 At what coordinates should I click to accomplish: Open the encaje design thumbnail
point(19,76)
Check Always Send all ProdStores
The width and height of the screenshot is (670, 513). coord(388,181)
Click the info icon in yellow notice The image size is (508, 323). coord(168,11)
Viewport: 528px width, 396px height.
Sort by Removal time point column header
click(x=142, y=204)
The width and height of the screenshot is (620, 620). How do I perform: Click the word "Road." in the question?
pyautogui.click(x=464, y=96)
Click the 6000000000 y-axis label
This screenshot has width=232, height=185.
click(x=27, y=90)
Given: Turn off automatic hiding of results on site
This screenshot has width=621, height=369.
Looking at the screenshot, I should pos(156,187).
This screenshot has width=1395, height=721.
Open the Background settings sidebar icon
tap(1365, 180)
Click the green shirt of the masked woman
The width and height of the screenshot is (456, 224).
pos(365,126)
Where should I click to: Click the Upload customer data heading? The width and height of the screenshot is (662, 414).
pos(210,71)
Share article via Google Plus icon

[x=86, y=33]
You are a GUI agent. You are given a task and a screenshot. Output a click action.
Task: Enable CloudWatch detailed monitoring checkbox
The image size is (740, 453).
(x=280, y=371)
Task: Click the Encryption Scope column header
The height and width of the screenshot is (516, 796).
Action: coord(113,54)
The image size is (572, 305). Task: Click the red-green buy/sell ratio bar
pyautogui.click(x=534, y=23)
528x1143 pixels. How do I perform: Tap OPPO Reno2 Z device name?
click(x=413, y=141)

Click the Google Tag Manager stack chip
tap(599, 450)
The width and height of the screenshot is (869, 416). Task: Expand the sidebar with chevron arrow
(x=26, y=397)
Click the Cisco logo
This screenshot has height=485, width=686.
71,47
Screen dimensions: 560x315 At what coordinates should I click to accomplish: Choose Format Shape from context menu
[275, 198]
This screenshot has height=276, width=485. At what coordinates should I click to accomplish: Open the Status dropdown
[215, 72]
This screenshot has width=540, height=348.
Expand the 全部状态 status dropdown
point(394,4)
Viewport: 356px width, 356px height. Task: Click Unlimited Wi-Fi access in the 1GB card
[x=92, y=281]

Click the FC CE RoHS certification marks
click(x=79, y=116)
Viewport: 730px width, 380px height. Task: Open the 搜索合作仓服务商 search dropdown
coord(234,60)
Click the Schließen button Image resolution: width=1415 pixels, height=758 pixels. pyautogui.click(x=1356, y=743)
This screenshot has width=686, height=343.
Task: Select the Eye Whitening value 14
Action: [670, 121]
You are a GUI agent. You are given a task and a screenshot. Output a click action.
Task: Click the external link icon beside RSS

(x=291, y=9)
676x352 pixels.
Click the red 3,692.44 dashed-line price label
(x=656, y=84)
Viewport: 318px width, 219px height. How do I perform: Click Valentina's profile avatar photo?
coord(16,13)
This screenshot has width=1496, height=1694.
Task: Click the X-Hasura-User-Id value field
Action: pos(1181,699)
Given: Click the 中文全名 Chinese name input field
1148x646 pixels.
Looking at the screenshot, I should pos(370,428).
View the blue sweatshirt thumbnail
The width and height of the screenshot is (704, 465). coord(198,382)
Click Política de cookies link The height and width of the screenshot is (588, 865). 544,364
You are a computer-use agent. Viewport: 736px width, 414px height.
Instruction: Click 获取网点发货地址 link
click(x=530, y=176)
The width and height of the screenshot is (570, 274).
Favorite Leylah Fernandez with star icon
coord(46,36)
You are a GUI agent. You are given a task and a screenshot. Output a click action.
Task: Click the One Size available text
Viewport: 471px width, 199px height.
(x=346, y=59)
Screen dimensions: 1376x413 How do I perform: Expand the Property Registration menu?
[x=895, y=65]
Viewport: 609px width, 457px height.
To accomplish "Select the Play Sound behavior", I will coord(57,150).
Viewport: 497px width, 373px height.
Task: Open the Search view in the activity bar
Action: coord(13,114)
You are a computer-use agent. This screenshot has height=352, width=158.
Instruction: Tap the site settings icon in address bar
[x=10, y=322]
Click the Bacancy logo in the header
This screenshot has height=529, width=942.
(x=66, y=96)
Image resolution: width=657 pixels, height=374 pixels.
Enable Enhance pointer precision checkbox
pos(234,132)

==*==

» Description of the task
Your answer must be the lines from the first line of the records through the line containing "Task: Click the Encryption", copied exactly.

» Answer section
 At what coordinates should I click to accomplish: Open the encaje design thumbnail
point(19,76)
Check Always Send all ProdStores
The width and height of the screenshot is (670, 513). coord(388,181)
Click the info icon in yellow notice The image size is (508, 323). coord(168,11)
Viewport: 528px width, 396px height.
Sort by Removal time point column header
click(x=142, y=204)
The width and height of the screenshot is (620, 620). How do I perform: Click the word "Road." in the question?
pyautogui.click(x=464, y=96)
Click the 6000000000 y-axis label
This screenshot has width=232, height=185.
click(x=27, y=90)
Given: Turn off automatic hiding of results on site
This screenshot has width=621, height=369.
Looking at the screenshot, I should pos(156,187).
This screenshot has width=1395, height=721.
Open the Background settings sidebar icon
tap(1365, 180)
Click the green shirt of the masked woman
The width and height of the screenshot is (456, 224).
pos(365,126)
Where should I click to: Click the Upload customer data heading? The width and height of the screenshot is (662, 414).
pos(210,71)
Share article via Google Plus icon

[x=86, y=33]
You are a GUI agent. You are given a task and a screenshot. Output a click action.
Task: Enable CloudWatch detailed monitoring checkbox
The image size is (740, 453).
(x=280, y=371)
Task: Click the Encryption Scope column header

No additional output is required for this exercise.